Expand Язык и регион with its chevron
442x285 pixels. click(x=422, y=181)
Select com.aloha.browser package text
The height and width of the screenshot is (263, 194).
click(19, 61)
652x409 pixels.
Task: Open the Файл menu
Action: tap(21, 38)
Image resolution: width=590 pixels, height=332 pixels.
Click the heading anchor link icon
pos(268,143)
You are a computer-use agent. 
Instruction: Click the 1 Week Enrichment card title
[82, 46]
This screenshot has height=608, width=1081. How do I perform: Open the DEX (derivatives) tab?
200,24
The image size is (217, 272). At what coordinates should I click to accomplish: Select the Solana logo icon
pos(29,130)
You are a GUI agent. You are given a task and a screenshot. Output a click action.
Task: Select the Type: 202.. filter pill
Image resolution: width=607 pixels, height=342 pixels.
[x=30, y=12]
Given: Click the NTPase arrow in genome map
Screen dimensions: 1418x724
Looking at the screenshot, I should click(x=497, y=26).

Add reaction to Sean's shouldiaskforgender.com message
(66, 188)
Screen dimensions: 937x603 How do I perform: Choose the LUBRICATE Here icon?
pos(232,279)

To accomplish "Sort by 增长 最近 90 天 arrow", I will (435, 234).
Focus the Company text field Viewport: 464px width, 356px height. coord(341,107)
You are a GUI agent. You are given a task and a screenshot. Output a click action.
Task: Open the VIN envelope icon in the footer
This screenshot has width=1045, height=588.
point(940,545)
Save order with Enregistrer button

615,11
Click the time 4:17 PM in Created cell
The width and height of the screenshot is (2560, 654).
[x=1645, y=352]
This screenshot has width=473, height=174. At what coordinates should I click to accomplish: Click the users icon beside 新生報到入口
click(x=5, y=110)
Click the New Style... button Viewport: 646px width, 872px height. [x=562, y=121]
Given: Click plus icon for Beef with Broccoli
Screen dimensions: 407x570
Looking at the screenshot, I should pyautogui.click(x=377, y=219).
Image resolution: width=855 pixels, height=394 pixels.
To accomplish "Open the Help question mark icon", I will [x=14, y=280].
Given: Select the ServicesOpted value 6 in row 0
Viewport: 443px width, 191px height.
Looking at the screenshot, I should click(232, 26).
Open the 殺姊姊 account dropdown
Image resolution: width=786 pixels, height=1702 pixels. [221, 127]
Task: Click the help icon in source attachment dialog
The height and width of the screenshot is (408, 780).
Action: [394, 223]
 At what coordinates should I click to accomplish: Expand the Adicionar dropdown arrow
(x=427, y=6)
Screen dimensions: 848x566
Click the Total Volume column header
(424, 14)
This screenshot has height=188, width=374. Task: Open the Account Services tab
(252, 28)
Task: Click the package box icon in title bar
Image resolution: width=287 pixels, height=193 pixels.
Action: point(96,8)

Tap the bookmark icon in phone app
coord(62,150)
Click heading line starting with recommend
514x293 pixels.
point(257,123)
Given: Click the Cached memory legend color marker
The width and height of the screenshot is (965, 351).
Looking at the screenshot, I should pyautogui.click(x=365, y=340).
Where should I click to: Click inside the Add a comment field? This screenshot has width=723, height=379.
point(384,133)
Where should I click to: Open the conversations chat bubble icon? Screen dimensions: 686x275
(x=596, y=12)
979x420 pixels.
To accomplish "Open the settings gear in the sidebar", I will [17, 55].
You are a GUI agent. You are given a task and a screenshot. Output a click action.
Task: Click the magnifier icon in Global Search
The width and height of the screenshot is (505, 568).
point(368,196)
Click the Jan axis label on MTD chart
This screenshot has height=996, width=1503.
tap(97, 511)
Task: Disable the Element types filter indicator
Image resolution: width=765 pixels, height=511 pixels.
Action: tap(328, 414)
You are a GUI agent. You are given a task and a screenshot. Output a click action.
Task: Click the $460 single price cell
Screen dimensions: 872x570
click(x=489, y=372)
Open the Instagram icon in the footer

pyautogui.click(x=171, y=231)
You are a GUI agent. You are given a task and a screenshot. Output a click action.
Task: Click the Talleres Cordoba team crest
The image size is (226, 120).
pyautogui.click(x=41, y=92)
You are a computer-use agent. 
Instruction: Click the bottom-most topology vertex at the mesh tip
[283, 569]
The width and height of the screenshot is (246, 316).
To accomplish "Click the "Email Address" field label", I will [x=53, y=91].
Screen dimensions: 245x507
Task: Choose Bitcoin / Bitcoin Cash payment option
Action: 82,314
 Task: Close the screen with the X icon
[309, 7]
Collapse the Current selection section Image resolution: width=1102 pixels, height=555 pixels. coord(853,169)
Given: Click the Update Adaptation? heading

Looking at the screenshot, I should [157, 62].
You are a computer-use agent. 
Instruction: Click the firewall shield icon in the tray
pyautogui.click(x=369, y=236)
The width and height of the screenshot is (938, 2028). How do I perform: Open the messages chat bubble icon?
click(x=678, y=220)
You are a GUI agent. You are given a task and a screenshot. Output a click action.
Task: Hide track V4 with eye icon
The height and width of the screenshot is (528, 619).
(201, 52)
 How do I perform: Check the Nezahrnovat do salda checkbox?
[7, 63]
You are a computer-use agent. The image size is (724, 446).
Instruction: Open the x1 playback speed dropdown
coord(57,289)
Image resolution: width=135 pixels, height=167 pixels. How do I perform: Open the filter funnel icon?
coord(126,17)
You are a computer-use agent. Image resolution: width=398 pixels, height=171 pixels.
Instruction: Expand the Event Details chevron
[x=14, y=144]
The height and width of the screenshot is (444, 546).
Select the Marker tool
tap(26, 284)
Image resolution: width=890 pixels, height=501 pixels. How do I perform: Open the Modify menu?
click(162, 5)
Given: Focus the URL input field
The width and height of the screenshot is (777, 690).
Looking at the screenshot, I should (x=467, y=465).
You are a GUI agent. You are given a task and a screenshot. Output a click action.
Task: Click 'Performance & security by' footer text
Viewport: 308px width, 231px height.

AIM OF THE EXERCISE: An exact copy of the lines above between the line holding "Instruction: Expand the Event Details chevron" and the line holding "Given: Focus the URL input field", inclusive, is the whole answer.

FINISHED TASK:
Instruction: Expand the Event Details chevron
[x=14, y=144]
The height and width of the screenshot is (444, 546).
Select the Marker tool
tap(26, 284)
Image resolution: width=890 pixels, height=501 pixels. How do I perform: Open the Modify menu?
click(162, 5)
Given: Focus the URL input field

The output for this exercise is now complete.